Higher education spending in the 1970s compared to now

According to former PM Malcolm Fraser,

Education is the best and most important investment that this country can make. I am not sure that our governments understand this message adequately. Over the last 20 years, governments have actually withdrawn from the funding of education and much of that has been replaced by dependence upon full fee paying students from overseas.

That might have been true for a while in the 1990s and the first half of the least decade. But not in more recent years, as the slide below shows. Some expansion under the previous planned higher education system, and then a surge from the demand driven system, has seen public funding expand very significantly.

subsidies last 10 years

And what happened when Mr Fraser was Prime Minister, from 1975 to 1983? Spending did go up for a while, but was then reduced. It was a period of stagnation in higher education attainment. Fraser faced significant budgetary constraints, as have most of his successors as PM. Read More »
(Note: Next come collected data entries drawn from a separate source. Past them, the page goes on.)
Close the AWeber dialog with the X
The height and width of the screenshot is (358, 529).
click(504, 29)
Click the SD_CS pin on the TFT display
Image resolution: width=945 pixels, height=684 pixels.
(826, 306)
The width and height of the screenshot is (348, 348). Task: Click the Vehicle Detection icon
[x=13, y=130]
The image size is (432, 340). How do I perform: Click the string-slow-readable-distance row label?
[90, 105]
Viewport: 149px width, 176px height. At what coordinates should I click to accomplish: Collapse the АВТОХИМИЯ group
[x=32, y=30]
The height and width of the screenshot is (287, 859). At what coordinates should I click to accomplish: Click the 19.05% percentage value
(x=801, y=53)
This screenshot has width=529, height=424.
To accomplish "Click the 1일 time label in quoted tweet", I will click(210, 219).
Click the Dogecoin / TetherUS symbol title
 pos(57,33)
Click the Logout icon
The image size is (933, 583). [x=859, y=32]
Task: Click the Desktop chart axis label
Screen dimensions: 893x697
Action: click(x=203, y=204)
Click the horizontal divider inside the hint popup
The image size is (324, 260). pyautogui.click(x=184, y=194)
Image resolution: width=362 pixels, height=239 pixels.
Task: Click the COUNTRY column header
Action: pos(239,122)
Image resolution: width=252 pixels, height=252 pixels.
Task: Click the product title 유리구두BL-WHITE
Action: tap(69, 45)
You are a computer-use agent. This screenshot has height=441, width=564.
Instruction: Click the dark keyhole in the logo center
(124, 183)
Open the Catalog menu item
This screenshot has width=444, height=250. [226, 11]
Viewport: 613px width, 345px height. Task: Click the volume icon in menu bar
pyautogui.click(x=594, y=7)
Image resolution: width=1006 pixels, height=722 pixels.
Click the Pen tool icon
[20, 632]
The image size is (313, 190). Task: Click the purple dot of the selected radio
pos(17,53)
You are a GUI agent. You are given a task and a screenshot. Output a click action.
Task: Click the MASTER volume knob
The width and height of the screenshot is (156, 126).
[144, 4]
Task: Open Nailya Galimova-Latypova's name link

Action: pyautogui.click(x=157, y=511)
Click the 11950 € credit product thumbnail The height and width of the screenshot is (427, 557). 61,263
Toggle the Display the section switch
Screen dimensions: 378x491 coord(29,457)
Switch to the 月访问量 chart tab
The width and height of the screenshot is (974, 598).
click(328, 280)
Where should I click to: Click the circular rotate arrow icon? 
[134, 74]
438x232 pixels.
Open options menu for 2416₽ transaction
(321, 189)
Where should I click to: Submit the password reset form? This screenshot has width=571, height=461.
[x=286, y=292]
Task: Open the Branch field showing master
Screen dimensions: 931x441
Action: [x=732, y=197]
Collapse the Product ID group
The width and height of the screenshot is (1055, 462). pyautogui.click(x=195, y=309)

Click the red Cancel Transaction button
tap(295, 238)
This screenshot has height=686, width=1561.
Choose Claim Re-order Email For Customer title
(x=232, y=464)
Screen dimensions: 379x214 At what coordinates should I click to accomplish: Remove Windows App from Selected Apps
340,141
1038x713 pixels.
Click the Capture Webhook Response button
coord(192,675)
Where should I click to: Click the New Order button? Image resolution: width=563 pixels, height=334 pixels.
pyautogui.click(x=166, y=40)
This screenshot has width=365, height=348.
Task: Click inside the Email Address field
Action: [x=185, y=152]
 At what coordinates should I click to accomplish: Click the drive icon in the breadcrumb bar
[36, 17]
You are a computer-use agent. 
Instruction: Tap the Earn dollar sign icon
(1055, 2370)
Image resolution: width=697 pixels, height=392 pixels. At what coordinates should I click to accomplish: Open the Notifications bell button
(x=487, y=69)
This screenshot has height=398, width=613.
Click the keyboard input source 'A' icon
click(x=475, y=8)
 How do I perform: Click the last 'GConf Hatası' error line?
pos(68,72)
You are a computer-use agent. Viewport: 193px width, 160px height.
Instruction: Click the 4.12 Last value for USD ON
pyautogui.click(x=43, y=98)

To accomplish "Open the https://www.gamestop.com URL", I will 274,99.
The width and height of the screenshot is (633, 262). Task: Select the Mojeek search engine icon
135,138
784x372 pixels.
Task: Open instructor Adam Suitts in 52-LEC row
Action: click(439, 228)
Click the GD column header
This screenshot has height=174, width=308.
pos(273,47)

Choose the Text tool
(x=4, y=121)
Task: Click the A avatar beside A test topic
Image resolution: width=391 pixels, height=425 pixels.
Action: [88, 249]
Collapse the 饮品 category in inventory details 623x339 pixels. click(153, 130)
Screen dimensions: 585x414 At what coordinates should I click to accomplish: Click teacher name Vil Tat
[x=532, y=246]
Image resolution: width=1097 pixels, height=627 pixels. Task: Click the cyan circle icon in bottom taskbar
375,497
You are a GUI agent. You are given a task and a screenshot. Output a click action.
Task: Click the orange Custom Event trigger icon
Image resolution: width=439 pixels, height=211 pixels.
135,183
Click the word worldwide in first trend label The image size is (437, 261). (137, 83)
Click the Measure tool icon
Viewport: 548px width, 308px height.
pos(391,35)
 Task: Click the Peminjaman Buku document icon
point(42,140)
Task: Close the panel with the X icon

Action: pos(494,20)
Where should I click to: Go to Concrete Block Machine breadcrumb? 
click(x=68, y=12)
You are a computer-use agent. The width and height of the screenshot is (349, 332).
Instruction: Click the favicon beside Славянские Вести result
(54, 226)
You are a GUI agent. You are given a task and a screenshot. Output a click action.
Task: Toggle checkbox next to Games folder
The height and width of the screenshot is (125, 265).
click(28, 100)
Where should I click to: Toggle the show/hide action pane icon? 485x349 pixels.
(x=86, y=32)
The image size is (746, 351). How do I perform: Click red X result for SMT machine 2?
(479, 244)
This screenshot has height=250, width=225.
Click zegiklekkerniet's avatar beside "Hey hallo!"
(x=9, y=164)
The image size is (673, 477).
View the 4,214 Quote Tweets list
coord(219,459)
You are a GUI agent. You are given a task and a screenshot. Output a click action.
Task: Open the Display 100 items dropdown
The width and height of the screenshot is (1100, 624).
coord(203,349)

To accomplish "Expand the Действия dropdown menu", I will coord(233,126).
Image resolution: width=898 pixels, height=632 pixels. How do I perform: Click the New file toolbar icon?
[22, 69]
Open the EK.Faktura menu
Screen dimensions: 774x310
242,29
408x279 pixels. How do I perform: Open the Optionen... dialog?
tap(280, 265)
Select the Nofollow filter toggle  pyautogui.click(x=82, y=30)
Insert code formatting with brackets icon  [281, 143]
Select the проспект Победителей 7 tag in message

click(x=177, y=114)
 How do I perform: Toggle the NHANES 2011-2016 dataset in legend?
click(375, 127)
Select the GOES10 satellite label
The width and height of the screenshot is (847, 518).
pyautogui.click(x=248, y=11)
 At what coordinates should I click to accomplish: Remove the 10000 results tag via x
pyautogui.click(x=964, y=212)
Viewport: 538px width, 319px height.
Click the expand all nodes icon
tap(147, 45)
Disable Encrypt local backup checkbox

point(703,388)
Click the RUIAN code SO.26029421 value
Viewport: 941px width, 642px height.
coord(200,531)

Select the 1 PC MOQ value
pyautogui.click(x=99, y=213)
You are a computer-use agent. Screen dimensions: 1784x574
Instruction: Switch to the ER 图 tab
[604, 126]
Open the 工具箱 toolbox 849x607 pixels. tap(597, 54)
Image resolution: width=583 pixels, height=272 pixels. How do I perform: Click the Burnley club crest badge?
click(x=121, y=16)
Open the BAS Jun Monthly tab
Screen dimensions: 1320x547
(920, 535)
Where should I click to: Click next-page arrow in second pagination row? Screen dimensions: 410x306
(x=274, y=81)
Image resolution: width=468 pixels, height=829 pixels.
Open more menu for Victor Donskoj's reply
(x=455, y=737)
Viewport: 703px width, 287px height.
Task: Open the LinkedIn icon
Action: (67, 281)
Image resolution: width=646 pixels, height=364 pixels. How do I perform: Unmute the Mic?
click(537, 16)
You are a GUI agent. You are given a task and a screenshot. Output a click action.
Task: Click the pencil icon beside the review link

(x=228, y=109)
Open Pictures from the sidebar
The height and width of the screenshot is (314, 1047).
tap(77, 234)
The case for including for-profit higher education providers in the demand driven system

Reaction to the report of the demand driven review, which I co-authored with David Kemp, has been pretty positive overall. But our proposal to extend Commonwealth supported places to non-university higher education providers, especially those operated on a for-profit basis, is attracting some negative comment.

Professor Greg Craven, vice-chancellor of Australian Catholic University, said:

There is a basic psychological difference between a statutory body (university) ploughing money back into the enterprise and a private college whose modus operandi is to make a profit.”

Whether or not that is true, a higher education system needs to be robust to the weaknesses and variability of human motivations. Indeed, the public universities themselves are a case study in the limitations of a ‘just trust us’ model in higher education.

As the report discusses (pages 9-10 especially) the universities were for a long time, and still are to a lesser extent, able to get away with poor practices in teaching. This showed in the abysmal results of the first national student surveys conducted in the mid-1990s. Things have improved since through a combination of public information, government programs and incentives, market competition, and more recently regulation.

The report recommends that all these measures apply to the non-university providers as well. Indeed, they have another layer of scrutiny that the universities lack, which is that their courses need to be individually approved by the Tertiary Education Quality and Standards Agency. It also recommends extending the University Experience Survey to the non-university providers, and publishing the results on a replacement for the MyUniversity website to make it easier for potential students to compare courses. Read More »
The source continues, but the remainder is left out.